Computing the partition function and sampling for saturated secondary structures of RNA, with respect to the Turner energy model

Jérôme Waldispühl and Peter Clote.

An RNA secondary structure is saturated if no base pairs can be added without violating the definition of secondary structure. Here we describe a new algorithm, RNAsat, which for a given RNA sequence a, an integral temperature 0 < T < 100 in degrees Celsius, and for all integers k, computes the Boltzmann partition function Z(T,k)(a) = ∑ exp(- E(S)/RT ), S in SAT(k)(a), where the sum is over all saturated secondary structures of a which have exactly k base pairs, R is the universal gas constant and E(S) denotes the free energy with respect to the Turner nearest neighbor energy model.

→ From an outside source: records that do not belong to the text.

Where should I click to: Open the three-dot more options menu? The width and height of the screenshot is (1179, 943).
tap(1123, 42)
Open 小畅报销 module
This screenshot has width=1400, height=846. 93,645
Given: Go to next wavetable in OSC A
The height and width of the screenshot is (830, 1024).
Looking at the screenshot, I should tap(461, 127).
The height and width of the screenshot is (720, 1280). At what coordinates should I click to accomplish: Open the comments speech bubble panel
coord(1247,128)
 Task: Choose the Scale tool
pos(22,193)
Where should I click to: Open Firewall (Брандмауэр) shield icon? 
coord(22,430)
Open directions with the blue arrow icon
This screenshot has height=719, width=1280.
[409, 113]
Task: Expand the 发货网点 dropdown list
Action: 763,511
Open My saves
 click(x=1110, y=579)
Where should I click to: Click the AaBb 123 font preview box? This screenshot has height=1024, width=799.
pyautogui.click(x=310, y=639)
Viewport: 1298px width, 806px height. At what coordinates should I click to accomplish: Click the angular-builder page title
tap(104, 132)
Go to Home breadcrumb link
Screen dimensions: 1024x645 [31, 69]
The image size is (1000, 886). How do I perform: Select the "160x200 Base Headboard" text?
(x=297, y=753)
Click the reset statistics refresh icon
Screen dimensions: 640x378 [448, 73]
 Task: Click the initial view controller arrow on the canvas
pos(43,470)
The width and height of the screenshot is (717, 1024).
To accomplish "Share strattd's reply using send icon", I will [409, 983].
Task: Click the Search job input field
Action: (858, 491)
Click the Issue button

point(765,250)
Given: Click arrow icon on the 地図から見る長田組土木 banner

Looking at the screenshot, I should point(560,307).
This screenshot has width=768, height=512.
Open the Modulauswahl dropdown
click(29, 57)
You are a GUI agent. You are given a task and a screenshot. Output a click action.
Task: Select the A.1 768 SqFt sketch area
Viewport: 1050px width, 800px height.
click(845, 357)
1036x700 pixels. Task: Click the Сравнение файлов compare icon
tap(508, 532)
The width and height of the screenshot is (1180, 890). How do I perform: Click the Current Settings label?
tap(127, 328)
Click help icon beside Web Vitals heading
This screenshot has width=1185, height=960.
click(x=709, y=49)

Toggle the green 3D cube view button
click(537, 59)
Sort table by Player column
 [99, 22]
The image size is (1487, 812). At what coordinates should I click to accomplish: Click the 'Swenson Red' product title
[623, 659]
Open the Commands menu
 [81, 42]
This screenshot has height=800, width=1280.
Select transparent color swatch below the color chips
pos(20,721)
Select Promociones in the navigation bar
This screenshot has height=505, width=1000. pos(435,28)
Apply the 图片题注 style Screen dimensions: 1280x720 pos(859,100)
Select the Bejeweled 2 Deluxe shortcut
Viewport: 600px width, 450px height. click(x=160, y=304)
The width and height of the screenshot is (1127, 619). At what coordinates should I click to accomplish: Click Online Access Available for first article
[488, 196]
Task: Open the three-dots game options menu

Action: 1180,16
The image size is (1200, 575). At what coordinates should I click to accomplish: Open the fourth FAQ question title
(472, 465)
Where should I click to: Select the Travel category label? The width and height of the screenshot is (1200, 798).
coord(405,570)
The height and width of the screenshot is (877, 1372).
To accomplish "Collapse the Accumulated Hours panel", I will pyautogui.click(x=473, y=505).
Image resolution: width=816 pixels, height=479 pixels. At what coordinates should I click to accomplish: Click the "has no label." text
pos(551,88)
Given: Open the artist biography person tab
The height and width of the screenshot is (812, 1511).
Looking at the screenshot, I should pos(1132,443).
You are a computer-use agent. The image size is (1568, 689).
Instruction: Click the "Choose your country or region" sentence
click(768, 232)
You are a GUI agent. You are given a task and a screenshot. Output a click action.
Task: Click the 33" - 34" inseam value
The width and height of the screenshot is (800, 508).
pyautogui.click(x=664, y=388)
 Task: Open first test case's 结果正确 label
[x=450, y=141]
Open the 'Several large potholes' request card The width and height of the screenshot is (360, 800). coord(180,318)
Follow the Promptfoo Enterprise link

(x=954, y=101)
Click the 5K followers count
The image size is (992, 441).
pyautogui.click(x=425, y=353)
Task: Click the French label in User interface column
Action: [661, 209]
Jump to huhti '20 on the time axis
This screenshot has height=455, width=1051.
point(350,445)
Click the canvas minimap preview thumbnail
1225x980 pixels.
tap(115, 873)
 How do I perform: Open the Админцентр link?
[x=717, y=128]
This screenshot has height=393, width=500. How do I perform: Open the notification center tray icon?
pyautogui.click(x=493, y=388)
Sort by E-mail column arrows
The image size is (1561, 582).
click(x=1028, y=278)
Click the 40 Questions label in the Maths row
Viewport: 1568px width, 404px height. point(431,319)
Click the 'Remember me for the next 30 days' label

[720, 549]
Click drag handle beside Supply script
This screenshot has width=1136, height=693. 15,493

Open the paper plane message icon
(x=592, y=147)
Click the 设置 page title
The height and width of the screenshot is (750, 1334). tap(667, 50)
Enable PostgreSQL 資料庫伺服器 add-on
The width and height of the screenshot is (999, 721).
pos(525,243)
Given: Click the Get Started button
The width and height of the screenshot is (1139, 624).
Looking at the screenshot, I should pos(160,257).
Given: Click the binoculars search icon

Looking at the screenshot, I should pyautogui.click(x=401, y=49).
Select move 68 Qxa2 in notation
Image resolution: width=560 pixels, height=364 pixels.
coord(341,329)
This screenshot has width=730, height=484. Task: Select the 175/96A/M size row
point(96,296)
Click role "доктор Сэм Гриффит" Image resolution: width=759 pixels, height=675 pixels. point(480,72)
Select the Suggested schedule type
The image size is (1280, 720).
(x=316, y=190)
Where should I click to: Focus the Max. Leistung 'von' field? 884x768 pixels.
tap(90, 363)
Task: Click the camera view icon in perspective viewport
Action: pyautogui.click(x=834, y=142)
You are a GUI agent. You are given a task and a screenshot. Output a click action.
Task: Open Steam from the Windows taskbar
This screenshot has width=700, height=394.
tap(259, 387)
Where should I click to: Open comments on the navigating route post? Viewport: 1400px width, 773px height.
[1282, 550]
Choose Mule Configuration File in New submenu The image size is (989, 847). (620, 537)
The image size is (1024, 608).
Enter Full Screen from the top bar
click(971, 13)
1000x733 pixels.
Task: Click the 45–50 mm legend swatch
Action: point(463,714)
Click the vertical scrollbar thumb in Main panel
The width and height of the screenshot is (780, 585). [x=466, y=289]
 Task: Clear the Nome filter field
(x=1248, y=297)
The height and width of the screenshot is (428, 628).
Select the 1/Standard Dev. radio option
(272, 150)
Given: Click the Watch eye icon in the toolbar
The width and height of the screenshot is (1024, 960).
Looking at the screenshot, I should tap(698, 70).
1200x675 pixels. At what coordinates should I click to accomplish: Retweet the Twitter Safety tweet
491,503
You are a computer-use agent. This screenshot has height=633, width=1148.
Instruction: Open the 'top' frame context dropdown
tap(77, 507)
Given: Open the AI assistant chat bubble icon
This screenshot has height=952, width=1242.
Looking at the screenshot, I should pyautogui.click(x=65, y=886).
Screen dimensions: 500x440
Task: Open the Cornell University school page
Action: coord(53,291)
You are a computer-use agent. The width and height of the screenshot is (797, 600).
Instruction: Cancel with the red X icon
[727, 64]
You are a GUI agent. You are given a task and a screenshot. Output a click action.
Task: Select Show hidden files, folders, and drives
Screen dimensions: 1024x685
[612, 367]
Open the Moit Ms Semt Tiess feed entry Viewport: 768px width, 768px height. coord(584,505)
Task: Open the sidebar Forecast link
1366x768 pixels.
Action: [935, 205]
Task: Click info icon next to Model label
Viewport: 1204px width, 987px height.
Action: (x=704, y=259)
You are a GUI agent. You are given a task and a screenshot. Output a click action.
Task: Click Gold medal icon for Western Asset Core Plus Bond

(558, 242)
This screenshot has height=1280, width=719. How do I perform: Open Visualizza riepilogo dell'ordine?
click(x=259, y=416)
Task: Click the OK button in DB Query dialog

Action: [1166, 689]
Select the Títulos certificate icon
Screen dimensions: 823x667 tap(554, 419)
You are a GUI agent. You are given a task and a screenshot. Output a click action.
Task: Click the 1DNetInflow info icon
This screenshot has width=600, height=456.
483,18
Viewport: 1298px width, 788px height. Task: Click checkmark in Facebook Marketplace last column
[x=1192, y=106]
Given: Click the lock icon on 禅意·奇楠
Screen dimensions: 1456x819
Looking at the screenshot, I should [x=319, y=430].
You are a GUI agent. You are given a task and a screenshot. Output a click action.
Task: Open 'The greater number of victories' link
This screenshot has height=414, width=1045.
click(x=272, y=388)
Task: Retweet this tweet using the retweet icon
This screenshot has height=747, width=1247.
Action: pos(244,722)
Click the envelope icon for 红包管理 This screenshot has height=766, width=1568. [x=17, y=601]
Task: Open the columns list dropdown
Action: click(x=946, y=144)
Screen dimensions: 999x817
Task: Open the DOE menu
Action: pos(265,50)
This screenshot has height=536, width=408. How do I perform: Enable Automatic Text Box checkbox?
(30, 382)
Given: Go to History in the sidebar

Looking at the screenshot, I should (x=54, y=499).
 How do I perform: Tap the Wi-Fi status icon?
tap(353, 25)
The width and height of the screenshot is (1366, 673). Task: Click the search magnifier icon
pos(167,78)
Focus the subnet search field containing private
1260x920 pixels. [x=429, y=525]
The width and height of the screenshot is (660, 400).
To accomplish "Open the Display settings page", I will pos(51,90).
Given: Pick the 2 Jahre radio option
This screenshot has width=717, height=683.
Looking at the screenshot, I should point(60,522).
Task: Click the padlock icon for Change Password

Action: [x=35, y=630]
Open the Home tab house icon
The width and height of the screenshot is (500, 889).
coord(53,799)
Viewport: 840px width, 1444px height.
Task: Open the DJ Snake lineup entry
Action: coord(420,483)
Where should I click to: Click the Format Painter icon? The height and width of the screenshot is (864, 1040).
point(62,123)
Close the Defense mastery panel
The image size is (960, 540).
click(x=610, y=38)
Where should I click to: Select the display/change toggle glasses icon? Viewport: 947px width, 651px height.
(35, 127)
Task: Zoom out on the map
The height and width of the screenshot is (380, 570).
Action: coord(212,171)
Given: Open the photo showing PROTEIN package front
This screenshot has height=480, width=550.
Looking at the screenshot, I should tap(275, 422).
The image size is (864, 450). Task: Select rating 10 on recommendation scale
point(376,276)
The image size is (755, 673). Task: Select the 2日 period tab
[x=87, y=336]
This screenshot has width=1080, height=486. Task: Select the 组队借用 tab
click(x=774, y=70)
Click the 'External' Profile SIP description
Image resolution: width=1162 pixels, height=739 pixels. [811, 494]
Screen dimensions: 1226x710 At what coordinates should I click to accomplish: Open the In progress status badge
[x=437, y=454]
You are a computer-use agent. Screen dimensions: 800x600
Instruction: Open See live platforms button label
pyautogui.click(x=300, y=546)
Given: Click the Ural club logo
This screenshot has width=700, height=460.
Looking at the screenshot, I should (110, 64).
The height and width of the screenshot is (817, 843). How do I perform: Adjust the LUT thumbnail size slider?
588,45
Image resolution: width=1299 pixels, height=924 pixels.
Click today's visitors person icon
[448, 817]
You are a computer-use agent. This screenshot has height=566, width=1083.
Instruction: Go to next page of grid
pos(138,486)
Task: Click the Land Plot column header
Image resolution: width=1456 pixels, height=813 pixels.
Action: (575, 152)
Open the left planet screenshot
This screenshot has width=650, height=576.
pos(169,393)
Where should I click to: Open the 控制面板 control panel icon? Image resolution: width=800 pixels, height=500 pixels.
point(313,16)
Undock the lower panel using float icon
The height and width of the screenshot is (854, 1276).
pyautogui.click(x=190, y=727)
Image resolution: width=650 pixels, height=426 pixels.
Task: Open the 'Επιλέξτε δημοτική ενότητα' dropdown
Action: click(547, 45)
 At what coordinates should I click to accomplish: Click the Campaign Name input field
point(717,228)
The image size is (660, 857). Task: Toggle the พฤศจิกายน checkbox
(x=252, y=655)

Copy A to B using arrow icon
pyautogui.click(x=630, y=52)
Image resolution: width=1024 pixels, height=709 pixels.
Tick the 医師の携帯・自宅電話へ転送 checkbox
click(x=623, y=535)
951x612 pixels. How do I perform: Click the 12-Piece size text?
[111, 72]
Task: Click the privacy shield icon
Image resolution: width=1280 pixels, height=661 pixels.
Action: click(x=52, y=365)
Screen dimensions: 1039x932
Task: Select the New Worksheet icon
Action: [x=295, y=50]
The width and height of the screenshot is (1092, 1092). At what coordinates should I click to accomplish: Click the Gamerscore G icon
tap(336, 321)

By dynamic programming, we compute Z(T,k) simultaneously for all values of k in time O(n^5) and space O(n^3). Additionally, RNAsat computes the partition function Q(T,k)(a) = ∑ exp(- E(S)/RT ), S in S(k)(a), where the sum is over all secondary structures of a which have k base pairs; the latter computation is performed simultaneously for all values of k in O(n^4) time and O(n^3) space. Lastly, using the partition function Z(T,k) [resp. Q(T,k)] with stochastic backtracking, RNAsat rigorously samples the collection of saturated secondary structures [resp. secondary structures] having k base pairs; for Q(T,k) this provides a parametrized form of Sfold sampling (Y. Ding & C. Lawrence, 2002). Using RNAsat, (i) we compute the ensemble free energy for saturated secondary structures having k base pairs, (ii) show cooperativity of the Turner model, (iii) demonstrate a temperature-dependent phase transition, (iv) illustrate the predictive advantage of RNAsat for precursor microRNA cel-mir-72 of C. elegans and for the pseudoknot PKB 00152 of Pseudobase, (v) illustrate the RNA shapes (R. Giegerich, 2005) of sampled secondary structures [resp. saturated structures] having exactly k base pairs. A web server for RNAsat is under construction at bioinformatics.bc.edu/clotelab/RNAsat/